TEXT SHOWN
The solution to this is to resurrect and focus on as much unfinished business as can be found. This is not as difficult as it might appear because unfinished business makes its presence known in many different ways, and a clinician trained in experiential techniques knows how to find and finish it. But when unfinished business is not dealt with, the result may be what appears to be a relapse. But it is not appropriate to call it by that term. The disorder has not reasserted itself. Instead, the therapy was inadequate to the task.
In fluency-shaping, there is much unnecessary effort used to speak "fluently", and many clients just realize that the cure is worse than the disease. Also, the urge to avoid is not dealt with at all, and in fact it may be fertilized by the use of "targets" designed to promote speech free of stuttering, so it is not surprising that when a situation recalls previous experiences in which avoidance behavior has been performed the old stuttering pattern will occur, often dramatically. The stuttering modification, or disfluency-shaping, approaches usually deal well with behaviors acquired as a result of avoidance conditioning, but they may not deal with deeper emotional consequences of stuttering, such as shame, or unfinished business such as anger at schoolmates who teased, or a teacher who permitted teasing. When these old feelings remain present, they are likely to foster a return of stuttering behaviors. We can prevent these "relapses" by dealing effectively with these problems during therapy.

EXERCISE BRIEF
Output the part of the text on stuttering therapy that opens with the words containing "The solution to" and closes with "to the task.". The lines that follow have no connection to the text on stuttering therapy.

INFORMATION
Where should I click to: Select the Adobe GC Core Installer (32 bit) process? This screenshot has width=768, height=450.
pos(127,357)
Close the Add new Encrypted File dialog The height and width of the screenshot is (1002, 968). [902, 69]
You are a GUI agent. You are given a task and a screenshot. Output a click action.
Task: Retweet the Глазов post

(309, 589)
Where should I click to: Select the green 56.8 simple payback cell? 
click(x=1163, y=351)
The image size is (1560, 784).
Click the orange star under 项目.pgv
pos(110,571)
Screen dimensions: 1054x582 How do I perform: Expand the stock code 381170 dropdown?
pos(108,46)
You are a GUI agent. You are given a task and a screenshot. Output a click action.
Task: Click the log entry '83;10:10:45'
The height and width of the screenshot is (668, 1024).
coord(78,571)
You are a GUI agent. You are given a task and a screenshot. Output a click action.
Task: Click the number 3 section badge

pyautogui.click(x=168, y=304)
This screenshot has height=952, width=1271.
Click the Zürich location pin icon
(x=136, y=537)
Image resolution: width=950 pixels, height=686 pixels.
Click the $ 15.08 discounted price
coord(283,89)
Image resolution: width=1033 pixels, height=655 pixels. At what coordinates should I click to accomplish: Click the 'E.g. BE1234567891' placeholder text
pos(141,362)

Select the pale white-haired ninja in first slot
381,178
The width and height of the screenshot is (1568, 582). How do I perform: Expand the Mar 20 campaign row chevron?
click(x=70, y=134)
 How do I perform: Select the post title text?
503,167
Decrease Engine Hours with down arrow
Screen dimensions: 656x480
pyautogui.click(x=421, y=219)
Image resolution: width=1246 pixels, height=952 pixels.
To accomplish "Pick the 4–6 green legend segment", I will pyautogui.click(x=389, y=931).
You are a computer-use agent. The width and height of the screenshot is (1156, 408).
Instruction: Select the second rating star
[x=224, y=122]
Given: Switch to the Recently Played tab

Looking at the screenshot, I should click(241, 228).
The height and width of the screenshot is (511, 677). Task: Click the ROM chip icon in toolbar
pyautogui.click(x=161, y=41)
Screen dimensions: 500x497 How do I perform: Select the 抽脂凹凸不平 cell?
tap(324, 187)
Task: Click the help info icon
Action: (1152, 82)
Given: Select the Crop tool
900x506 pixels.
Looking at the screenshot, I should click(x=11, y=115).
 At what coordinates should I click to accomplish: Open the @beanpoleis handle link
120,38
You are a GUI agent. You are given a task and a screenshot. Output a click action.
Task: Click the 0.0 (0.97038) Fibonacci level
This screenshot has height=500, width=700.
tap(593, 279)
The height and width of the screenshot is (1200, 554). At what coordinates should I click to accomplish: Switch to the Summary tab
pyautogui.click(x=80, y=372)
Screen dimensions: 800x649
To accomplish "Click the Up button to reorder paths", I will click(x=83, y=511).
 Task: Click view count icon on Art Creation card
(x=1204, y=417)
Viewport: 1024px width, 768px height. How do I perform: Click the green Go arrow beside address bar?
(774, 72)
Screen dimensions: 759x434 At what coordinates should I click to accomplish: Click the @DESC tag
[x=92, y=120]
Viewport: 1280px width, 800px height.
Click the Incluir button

RESPONSE AREA
The solution to this is to resurrect and focus on as much unfinished business as can be found. This is not as difficult as it might appear because unfinished business makes its presence known in many different ways, and a clinician trained in experiential techniques knows how to find and finish it. But when unfinished business is not dealt with, the result may be what appears to be a relapse. But it is not appropriate to call it by that term. The disorder has not reasserted itself. Instead, the therapy was inadequate to the task.